Old Westbury Gardens
Step back in time to the Gilded Age and Roaring Twenties at one of the grandest Gold Coast mansions. Stroll through the 100 acres of immaculately kept English gardens. Then tour the mansion's jaw-dropping grand halls.
Nassau County Museum of Art
You don’t have to travel to N.Y.C. to see amazing art. In the heart of Long Island’s famed Gold Coast lies the former Frick Estate, once home to the co-founder of U.S. Steel. Today the Georgian mansion houses an intimate museum filled with art from the 19th and 20th centuries. An impressive sculpture park is also located on the 145-acre estate, with more than 40 sculptures.
Glenmere Mansion
Talk about drama.

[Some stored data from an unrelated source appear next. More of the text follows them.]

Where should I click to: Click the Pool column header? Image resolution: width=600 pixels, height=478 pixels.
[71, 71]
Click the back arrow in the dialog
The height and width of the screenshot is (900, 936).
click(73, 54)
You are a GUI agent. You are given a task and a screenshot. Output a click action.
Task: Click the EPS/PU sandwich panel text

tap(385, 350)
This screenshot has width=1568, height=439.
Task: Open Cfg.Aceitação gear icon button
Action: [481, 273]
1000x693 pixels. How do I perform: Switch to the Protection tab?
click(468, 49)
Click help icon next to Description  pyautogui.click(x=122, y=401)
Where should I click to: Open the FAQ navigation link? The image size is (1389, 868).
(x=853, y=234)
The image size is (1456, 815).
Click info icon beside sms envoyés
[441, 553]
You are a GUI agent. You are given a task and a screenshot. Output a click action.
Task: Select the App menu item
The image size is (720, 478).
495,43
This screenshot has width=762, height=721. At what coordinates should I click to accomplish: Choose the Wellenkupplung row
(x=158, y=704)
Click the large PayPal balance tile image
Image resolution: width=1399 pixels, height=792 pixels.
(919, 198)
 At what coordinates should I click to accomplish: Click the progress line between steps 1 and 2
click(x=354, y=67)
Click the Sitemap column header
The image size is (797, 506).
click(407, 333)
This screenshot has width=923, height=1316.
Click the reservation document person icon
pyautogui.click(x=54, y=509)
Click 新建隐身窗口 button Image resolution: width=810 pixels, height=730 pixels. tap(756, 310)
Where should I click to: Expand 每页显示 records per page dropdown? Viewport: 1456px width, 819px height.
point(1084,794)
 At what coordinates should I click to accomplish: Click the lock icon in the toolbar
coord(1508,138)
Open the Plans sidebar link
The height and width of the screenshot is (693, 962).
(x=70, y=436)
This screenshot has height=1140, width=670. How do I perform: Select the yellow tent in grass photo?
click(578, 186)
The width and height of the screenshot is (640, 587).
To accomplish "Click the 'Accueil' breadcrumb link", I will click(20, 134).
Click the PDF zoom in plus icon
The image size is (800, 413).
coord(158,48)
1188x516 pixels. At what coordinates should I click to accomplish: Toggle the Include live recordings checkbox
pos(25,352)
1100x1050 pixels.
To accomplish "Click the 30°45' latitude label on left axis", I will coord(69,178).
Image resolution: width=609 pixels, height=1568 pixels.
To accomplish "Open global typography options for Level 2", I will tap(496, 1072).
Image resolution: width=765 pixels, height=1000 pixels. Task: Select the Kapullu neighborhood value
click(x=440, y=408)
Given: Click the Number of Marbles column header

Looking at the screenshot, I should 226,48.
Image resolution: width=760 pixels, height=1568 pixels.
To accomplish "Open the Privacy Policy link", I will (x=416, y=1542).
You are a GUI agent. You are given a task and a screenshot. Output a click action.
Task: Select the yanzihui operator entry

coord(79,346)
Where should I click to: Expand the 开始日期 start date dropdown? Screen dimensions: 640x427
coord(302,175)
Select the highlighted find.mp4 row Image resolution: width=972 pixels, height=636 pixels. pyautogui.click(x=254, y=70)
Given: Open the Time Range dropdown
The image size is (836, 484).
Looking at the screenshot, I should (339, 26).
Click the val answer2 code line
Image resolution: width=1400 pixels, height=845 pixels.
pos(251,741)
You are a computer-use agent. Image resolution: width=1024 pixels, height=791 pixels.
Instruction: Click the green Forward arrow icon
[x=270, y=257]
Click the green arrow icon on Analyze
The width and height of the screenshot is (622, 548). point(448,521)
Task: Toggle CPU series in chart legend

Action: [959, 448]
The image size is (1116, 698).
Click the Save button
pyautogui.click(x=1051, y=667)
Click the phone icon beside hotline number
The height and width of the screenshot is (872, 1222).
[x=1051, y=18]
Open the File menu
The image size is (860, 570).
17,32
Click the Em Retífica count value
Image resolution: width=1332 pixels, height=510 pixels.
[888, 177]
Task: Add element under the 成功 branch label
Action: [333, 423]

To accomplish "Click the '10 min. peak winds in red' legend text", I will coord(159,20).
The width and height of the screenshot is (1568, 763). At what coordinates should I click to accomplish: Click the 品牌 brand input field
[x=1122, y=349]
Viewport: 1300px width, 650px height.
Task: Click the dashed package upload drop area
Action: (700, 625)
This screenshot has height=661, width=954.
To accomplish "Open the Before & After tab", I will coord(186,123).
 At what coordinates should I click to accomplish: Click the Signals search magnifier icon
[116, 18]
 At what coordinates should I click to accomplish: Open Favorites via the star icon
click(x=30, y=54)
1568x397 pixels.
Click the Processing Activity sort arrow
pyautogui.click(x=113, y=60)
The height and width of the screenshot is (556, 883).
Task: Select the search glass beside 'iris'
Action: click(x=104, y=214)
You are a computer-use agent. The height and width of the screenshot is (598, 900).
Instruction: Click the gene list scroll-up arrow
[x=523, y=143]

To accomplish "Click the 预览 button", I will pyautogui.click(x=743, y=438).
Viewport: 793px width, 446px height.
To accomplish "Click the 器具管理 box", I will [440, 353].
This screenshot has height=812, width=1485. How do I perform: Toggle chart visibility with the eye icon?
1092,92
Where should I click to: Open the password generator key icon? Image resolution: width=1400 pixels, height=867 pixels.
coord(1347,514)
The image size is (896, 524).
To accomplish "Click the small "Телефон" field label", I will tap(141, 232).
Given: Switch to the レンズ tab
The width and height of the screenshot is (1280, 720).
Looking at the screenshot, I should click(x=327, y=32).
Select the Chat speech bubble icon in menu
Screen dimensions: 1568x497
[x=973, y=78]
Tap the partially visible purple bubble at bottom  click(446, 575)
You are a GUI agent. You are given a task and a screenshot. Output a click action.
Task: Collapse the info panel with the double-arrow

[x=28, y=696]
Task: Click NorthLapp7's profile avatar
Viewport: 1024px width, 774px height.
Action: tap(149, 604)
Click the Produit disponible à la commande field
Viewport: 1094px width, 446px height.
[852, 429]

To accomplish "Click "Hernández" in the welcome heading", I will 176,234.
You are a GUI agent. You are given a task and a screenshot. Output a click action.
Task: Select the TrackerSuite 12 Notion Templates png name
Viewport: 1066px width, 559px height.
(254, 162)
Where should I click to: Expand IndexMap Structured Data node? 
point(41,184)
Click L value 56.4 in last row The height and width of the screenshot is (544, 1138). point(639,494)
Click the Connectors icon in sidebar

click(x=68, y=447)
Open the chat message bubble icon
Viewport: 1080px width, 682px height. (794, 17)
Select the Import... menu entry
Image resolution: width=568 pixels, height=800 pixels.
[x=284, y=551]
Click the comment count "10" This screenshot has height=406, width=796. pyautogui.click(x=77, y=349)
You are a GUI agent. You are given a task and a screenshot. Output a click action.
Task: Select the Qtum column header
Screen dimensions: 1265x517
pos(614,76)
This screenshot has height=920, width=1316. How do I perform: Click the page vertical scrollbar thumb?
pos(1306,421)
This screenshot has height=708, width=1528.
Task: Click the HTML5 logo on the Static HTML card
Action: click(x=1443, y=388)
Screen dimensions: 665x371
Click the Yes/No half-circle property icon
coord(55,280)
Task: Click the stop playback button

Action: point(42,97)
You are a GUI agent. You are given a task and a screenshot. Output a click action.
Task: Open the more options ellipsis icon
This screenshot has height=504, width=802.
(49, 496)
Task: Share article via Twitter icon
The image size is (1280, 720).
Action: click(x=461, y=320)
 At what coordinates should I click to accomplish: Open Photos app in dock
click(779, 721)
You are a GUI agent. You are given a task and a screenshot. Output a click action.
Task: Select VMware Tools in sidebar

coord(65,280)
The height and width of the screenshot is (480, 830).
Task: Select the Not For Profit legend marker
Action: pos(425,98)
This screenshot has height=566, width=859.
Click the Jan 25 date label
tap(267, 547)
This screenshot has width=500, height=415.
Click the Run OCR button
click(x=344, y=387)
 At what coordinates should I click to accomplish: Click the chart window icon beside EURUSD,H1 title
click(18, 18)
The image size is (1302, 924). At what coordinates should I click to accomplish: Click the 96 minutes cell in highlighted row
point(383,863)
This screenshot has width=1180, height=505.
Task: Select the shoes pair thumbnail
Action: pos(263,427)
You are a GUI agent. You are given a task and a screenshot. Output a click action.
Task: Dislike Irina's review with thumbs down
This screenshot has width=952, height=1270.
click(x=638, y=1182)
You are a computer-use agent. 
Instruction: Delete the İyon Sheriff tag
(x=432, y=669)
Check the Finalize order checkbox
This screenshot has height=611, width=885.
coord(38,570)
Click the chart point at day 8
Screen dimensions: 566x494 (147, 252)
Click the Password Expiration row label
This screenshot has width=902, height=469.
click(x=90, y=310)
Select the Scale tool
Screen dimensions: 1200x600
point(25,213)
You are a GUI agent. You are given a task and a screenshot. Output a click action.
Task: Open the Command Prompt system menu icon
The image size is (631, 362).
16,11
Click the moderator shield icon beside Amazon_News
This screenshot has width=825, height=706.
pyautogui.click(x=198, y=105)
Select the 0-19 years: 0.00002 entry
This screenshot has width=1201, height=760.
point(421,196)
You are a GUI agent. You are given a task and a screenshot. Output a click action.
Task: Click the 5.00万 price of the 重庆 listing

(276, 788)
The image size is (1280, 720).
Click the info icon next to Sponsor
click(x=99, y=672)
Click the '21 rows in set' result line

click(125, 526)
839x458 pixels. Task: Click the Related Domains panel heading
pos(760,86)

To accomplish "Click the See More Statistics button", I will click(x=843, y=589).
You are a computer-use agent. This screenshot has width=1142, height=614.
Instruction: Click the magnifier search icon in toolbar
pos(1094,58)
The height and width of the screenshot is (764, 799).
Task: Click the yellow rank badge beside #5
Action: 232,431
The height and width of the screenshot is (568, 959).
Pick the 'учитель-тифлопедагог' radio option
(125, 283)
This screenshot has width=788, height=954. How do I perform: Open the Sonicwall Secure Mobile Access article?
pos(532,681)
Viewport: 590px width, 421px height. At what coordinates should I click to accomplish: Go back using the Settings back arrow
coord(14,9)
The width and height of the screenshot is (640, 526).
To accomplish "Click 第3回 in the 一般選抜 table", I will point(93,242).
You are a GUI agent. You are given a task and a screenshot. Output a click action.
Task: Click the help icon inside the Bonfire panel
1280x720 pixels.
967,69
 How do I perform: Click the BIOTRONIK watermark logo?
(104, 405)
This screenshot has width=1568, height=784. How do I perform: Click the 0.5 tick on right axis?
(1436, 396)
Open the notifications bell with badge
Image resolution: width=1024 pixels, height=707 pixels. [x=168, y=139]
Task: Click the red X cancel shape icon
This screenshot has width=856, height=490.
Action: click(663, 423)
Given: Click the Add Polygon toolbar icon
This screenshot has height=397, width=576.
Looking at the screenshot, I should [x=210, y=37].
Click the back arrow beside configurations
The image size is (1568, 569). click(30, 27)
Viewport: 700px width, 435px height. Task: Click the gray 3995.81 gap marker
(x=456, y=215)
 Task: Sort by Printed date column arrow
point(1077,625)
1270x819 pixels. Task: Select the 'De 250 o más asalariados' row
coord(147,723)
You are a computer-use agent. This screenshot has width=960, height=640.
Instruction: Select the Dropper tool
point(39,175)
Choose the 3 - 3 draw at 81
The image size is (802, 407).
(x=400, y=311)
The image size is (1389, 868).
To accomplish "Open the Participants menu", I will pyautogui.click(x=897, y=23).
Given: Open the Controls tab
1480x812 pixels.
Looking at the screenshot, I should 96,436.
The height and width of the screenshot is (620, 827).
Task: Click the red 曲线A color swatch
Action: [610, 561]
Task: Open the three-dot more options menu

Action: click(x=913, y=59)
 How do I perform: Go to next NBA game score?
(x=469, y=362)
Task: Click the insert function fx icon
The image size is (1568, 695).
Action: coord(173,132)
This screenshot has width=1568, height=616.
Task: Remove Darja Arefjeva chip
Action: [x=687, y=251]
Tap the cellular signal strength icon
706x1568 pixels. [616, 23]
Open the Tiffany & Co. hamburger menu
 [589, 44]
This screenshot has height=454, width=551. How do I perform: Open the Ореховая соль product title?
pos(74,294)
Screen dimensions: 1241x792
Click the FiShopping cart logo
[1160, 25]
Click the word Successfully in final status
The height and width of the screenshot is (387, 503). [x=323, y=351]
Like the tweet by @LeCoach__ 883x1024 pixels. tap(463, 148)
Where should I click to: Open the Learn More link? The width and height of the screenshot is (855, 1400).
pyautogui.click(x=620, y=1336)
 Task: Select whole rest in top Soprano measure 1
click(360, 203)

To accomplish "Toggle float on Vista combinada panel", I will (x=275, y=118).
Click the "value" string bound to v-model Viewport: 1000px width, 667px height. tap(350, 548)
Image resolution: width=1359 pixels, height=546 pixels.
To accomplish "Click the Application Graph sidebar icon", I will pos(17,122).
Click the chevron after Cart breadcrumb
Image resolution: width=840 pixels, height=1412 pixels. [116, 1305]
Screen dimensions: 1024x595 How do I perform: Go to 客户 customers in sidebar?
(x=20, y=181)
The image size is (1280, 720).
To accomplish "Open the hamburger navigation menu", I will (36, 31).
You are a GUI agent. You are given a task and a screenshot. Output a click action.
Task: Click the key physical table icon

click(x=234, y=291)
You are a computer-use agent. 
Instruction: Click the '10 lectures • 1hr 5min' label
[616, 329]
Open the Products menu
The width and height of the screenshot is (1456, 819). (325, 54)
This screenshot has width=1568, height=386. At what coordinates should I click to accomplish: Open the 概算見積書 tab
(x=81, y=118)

With a Gatsby-like motivation, real estate baron Robert Goelet built this Italian villa in the Hudson Valley in 1911 to woo back a woman -- his wife, who was having an affair with an Italian man. Thus the impetus to design this 150-acre estate reminiscent of a Tuscan villa with marbled staircases and gardens that rival Italy's Boboli Gardens. Today the mansion is reborn as a luxury hotel that would impress the likes of Gatsby’s houseguests.
The Breakers
America’s elite in the 1920s summered in East Egg-esque majestic mansions in Newport, R.I. One of the grandest, The Breakers, was built by the Vanderbilts on Newport’s famous Cliff Walk. A stunning 138,000 square feet of awe-inspiring grandeur made it a perfect setting for parts of the 1974 film version of "The Great Gatsby."
Rosecliff
This Newport mansion on spectacular Bellevue Avenue was used for Gatsby’s home in the 1974 film version of "The Great Gatsby." Modeled after the Grand Trianon, the garden retreat of French kings at Versailles, this magnificent estate is now used for weddings and other lavish events.
Vanderbilt Grace
You’ll feel like you’re a guest at Gatsby’s mansion at this luxurious 33-room hotel. Reveling in the Gilded Age, the hotel is offering a Gatsby package that includes a champagne breakfast, tickets to the iconic Newport mansions and a five-course dinner at in-house restaurant Muse. The restaurant even includes an updated version of a meal served at The Breakers back in the 1920s.